FRANKFURT — Em visita à Alemanha, como parte de um giro europeu que se propõe a reiterar a confiança dos estrangeiros na economia brasileira, o presidente do Banco Central, Armínio Fraga, assegurou, nesta terça-feira, que as eleições presidenciais de outubro não irão prejudicar as reformas atreladas ao recente acordo com o Fundo Monetário Internacional (FMI), como a elevação da meta de superávit primário para 3,75 por cento do Produto Interno Bruto.

Após se reunir com executivos de algumas das maiores companhias alemãs, Fraga ressaltou, em conversa com jornalistas, que os principais candidatos à sucessão do presidente Fernando Henrique Cardoso comprometeram-se em honrar os compromissos assumidos.

Ao delinear o que é preciso fazer para restabelecer a confiança dos mercados, em que o principal problema é a persistência do dólar em um patamar acima dos R$ 3, Fraga opinou:

“Estabilizar a situação. Em primeiro lugar, assegurar que todo mundo perceba bem o compromisso dos principais candidatos em favor das políticas de saneamento. Além disso, temos o acordo do Fundo Monetário Internacional para nos ajudar neste período de prevenção do risco”.
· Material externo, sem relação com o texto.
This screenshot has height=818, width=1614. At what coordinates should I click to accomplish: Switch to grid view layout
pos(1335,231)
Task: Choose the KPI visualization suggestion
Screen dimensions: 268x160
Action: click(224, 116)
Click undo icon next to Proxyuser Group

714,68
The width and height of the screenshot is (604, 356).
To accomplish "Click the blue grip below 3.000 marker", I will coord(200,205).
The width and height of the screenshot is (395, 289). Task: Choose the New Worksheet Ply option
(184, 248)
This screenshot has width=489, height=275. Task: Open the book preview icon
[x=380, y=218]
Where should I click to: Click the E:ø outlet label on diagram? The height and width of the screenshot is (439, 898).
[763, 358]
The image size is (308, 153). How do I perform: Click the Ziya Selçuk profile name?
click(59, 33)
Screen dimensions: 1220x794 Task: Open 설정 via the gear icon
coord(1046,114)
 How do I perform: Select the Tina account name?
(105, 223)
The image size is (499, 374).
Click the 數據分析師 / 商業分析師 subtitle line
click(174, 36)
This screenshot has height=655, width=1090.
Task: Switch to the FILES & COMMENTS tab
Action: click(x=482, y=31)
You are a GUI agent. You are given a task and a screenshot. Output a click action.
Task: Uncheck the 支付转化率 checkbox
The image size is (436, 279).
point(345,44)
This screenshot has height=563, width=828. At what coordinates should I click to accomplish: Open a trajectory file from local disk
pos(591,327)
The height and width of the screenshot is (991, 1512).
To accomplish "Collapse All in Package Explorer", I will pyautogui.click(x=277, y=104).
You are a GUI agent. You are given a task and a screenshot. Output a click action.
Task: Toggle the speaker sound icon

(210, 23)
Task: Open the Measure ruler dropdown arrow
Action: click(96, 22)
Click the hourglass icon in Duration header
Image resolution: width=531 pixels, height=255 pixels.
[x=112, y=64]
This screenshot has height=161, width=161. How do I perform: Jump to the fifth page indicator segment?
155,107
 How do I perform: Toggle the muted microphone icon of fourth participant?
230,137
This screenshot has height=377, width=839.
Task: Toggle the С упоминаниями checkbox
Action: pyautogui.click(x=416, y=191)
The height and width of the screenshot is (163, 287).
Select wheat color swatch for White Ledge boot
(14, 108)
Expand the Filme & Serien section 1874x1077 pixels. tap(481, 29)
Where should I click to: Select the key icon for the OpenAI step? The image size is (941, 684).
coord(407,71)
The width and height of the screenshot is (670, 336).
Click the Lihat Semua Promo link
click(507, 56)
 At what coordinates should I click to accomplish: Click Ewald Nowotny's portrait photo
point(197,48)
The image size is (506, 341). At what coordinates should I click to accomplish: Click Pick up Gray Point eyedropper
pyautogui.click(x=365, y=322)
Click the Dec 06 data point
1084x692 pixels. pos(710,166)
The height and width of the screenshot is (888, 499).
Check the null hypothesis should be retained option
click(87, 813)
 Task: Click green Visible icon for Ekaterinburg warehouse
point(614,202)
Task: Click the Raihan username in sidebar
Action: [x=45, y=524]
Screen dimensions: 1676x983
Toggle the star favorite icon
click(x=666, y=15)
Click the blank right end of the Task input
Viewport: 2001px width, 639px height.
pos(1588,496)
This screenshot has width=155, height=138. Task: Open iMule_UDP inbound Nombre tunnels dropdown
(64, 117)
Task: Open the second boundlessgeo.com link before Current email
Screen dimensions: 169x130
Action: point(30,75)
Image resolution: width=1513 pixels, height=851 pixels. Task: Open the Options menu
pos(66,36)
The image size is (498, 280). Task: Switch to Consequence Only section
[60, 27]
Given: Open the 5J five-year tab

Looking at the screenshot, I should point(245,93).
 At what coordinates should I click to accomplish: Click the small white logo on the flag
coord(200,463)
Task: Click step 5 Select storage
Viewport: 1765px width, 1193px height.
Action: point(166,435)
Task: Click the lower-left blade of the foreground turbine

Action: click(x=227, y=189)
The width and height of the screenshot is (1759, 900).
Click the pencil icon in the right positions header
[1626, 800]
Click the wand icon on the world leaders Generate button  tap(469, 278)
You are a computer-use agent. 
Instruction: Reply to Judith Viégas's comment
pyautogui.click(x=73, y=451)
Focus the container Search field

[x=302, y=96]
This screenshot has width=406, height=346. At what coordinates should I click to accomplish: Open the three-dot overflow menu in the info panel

Segundo Fraga, “as coisas estão se estabilizando e a situação parece melhorar”, acrescentou.

O presidente do Banco Central participou de um almoço de trabalho com os diretores dos principais grupos econômicos alemães com investimentos no Brasil, como BASF, Siemens, Daimler Chrysler, Bayer e Schering.

Ainda na Alemanha, Fraga se reuniria com o presidente do Banco Central do país, Ernst Welteke, e com representantes das principais instituições financeiras alemãs.

Depois da Alemanha, Fraga visitará a Holanda. Por sua vez, o ministro da Fazenda, Pedro Malan, que também se encontra em missão similar pela Europa, esteve na Espanha e na Grã-Bretanha e irá também à França.